Hazard assessment for river flooding using river discharge statistics

Hazard assessment for river flooding using river discharge statistics#

Analyzing historical river discharge statistics#

This workflow uses the dataset of hydrological climate impact indicators by SMHI that is available via the Copernicus Data Store.

To execute this notebook, the dataset of European river discharges will first be retrieved from the CLIMAAX data server, where a prepared copy is stored for easier and faster access. However, if you would like to download the data directly from CDS or if the dataset copy is not available, you can use the previous notebook 01_river_discharges_get_data.ipynb to download the data.

Select area of interest#

First, we will define the coordinates of the area of interest. Based on these coordinates we will be able to identify the relevant catchment within the river discharges dataset and subset the data for further processing.

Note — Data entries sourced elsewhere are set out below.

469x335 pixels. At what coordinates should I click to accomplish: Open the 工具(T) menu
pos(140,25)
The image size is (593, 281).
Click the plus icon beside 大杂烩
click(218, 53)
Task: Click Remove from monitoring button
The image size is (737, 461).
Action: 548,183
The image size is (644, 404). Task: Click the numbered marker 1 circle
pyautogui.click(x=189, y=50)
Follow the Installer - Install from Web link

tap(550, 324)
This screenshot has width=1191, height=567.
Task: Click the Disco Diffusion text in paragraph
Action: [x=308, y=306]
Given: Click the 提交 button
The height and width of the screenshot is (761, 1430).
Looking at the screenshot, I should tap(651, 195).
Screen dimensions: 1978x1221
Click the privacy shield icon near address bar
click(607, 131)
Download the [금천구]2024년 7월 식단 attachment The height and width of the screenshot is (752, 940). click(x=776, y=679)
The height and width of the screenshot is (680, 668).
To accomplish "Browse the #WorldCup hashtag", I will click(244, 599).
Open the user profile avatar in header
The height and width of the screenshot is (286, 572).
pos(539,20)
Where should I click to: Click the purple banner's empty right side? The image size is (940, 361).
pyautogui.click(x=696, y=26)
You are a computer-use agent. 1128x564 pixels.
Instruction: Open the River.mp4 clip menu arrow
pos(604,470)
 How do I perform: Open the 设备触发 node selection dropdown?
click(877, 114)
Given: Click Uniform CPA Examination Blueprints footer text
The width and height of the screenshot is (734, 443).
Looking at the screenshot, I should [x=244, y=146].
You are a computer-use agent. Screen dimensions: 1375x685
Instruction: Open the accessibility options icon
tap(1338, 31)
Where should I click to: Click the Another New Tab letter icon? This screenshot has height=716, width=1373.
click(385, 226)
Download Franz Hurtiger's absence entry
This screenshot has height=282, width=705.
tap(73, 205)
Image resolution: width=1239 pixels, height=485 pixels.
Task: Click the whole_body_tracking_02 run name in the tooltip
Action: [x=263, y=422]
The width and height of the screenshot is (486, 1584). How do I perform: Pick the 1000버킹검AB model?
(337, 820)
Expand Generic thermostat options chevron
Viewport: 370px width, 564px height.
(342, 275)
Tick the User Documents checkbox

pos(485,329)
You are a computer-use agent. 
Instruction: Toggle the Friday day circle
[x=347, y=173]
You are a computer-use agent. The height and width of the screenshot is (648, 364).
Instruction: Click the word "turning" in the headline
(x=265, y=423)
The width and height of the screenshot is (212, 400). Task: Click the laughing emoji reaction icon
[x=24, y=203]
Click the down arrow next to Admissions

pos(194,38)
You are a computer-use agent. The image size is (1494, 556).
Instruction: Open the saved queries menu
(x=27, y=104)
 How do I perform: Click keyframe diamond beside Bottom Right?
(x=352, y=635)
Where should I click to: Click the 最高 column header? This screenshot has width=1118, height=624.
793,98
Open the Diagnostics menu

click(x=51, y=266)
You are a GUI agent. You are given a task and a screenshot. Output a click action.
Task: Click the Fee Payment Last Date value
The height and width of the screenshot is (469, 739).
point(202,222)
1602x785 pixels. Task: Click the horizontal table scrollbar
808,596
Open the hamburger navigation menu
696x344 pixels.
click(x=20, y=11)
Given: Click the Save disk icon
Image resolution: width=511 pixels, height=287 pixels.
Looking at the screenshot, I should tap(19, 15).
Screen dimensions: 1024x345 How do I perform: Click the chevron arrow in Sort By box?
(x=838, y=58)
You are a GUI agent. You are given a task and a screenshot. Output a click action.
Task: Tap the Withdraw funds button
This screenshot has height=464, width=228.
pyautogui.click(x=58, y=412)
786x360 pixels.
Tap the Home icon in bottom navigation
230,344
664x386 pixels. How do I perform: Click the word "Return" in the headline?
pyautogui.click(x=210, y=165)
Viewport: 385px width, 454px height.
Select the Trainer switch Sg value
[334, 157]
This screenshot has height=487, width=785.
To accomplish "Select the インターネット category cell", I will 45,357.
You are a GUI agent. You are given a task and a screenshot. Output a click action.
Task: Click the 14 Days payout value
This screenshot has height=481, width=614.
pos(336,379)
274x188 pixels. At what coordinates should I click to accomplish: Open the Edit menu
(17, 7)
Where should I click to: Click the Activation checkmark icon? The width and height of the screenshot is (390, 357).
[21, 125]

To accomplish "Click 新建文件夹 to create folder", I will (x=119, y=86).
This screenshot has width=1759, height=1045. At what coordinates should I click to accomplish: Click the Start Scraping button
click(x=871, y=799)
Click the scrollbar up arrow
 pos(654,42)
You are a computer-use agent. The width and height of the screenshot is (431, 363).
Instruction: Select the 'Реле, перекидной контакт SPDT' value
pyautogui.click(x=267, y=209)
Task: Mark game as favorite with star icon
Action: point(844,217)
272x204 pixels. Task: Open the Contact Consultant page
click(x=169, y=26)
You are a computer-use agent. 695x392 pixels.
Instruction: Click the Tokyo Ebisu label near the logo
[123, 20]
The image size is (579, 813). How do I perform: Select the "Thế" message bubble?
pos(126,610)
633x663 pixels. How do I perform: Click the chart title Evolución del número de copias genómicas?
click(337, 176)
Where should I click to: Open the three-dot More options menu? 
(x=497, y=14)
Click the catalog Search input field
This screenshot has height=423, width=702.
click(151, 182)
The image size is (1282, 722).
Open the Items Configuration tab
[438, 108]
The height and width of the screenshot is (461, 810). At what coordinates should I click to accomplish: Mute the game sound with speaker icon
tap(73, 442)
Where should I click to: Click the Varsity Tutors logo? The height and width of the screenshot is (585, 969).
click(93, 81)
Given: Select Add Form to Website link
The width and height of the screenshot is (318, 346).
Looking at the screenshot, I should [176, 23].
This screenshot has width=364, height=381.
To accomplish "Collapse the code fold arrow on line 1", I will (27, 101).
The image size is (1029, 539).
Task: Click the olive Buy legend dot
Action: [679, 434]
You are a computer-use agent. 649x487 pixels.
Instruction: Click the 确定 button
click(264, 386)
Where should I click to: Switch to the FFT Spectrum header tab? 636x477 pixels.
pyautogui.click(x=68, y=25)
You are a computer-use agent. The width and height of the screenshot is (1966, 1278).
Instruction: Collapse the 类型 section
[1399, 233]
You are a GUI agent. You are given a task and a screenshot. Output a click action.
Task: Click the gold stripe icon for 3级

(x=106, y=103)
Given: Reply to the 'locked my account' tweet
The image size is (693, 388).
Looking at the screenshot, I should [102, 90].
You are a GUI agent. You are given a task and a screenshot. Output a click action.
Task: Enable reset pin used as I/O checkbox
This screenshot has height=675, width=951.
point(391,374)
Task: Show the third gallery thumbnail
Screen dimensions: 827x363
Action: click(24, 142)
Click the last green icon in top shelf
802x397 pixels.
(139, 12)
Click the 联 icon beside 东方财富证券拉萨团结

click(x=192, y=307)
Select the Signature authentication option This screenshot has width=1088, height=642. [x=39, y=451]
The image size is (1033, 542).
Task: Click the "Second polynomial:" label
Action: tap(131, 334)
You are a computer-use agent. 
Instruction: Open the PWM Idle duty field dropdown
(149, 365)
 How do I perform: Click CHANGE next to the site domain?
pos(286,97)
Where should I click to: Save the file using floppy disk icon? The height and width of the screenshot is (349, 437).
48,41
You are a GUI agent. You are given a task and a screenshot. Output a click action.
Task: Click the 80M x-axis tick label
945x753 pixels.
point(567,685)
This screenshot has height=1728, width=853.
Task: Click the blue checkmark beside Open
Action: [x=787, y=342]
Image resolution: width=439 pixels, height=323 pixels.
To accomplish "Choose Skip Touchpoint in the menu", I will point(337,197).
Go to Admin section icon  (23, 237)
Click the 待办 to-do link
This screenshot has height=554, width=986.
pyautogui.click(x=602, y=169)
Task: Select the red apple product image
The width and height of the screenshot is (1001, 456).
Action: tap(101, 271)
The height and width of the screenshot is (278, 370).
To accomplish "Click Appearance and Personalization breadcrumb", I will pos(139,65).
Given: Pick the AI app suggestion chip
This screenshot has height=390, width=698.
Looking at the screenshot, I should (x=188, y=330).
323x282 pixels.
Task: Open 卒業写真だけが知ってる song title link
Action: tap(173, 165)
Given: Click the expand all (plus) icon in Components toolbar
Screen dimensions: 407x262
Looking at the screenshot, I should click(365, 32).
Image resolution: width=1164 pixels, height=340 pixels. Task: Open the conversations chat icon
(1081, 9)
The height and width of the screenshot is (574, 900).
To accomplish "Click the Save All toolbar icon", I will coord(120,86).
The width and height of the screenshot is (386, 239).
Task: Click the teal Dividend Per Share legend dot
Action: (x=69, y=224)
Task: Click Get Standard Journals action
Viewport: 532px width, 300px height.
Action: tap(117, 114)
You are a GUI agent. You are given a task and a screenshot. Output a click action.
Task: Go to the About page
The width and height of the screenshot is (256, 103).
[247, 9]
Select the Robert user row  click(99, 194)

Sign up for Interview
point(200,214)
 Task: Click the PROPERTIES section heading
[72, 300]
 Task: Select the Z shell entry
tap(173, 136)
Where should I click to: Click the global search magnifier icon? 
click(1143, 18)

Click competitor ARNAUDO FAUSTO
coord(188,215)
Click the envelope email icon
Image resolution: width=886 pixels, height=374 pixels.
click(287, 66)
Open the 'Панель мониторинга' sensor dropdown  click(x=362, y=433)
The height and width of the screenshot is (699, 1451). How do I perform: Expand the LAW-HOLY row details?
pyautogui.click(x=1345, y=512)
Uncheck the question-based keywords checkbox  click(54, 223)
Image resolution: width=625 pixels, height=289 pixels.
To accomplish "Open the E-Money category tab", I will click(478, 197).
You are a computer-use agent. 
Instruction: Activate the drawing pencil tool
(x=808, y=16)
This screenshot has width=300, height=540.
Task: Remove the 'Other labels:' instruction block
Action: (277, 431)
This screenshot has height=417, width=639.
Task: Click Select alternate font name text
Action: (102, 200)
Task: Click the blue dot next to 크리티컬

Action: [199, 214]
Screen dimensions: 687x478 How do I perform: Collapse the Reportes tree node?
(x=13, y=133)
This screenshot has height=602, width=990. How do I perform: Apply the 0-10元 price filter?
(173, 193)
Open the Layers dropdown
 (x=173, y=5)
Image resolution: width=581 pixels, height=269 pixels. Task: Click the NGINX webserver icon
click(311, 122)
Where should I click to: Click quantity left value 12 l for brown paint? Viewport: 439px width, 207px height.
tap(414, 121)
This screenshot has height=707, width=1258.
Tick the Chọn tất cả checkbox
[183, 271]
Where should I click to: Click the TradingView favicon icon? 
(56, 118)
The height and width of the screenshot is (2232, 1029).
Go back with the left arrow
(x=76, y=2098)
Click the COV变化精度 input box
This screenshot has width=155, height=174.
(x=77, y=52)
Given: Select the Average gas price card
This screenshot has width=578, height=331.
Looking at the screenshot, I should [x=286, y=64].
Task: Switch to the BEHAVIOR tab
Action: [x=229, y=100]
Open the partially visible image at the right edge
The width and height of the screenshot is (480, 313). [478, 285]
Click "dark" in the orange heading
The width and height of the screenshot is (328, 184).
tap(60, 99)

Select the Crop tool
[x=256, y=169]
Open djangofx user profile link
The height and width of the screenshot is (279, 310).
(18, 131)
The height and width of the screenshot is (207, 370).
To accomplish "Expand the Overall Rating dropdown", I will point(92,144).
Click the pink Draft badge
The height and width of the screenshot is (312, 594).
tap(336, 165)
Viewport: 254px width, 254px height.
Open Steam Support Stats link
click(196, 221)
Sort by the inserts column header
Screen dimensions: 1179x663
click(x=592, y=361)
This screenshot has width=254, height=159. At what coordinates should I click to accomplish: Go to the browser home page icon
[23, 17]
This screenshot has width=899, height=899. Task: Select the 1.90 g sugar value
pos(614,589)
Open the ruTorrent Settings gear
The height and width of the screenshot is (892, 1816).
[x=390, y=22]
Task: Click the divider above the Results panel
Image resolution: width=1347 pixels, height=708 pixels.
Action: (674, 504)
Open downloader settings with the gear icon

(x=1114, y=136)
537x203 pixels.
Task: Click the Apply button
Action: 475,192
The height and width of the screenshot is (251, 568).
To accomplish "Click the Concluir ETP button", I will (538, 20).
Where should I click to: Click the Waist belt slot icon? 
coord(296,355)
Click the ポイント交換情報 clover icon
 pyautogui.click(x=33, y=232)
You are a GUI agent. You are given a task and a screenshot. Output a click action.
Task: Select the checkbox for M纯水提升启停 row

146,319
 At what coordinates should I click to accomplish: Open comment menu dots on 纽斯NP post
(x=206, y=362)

The river discharges dataset contants river discharges corresponding to a large number of small-scale catchments. Below we can specify coordinates of a location (WGS84 coordinates) that corresponds to the section of a river that we are interested in. This location will subsequently be snapped to the corresponding catchment in the dataset.

The areaname variable will be used when adding titles to figures or saving output files.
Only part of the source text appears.